Tidak butuh waktu lama bagi saya untuk duduk kembali dengan putus asa. Saya memiliki keterampilan teknis untuk menaklukkan tantangan apa pun, tetapi itu bukan sihir neraka yang merasuki saya malam sebelumnya. Saya tahu pada saat itu bahwa tidak ada yang bisa saya ciptakan yang lebih indah daripada kekacauan jiwa Joana. Saya mendengar makhluk hampa itu memanggil nama saya dari kamar tidur dengan suara seperti angin melalui dedaunan kering, dan Surga dan Neraka sebagai saksi saya, saya menangisi apa yang telah saya lakukan.

"Kembalikan jiwanya padanya," pintaku pada wajah tua di cermin. "Ambil milikku sebagai gantinya—"

“Betapa jeleknya lukisan itu,” jawab iblis dengan wajah saya.

“Lalu yang lain — tidak masalah siapa. Aku akan memberimu sebanyak yang kamu suka!"

“Apakah orang lain mencintaimu seperti dia? Apakah mereka mengekspos diri mereka sendiri seperti yang dia lakukan?”

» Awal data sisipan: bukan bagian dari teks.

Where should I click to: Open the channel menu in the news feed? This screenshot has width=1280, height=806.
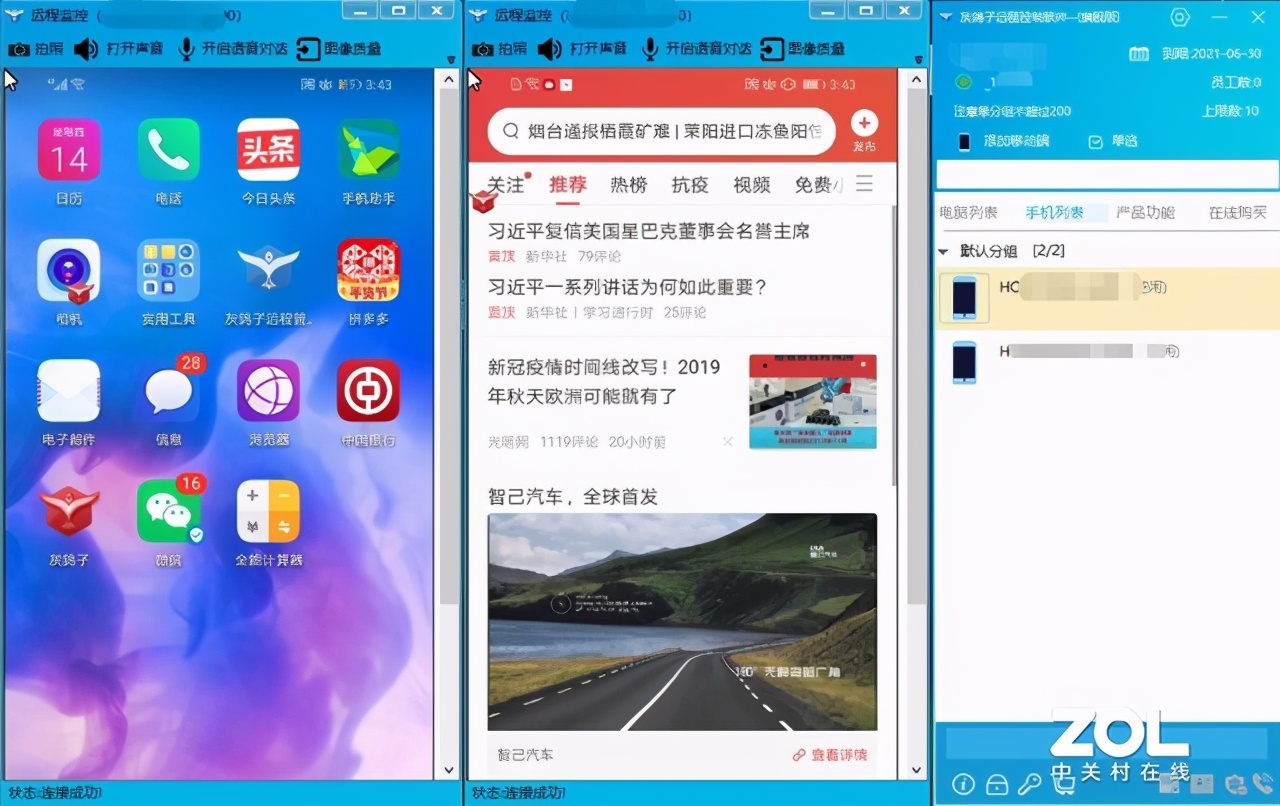[x=864, y=184]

Saya tidak punya jawaban untuk diberikan. Aku pengecut, aku hanya kembali ke lukisanku. Bentuk-bentuk hampa tak bernyawa datang berbaris melalui karya saya, masing-masing disertai dengan soundtrack tubuh istri saya perlahan-lahan membusuk tanpa jiwanya. Setiap kali saya melihatnya akan ada bagian lain yang hilang: jari-jari membusuk dan mengotori kasur di sekelilingnya, pipinya sangat tipis sehingga aku bisa melihat giginya yang menghitam dan lidahnya yang lesu bahkan ketika mulutnya— tertutup. Aku akan mendengarkan erangannya saat aku bekerja, selalu mencuri pandangan rindu pada potret jiwanya yang terciprat ke seberang ruangan.

Aku tidak tahan lagi. Saya membakar tempat itu dengan dia di dalam. Dan menyaksikan asap mengepul ke langit malam, yang tersisa hanyalah berharap jiwanya lolos dari penjara dan sekarang membubung ke suatu tempat dengan martabatnya kembali.

Adapun saya, saya kembali ke pekerjaan saya. Sampai suatu hari aku melukis sesuatu yang begitu luar biasa untuk mengelabui beberapa orang tak bersalah yang malang agar mencintaiku. Kemudian saya akan melukis apa yang saya lihat, dan menjualnya sampai Joana pulang lagi.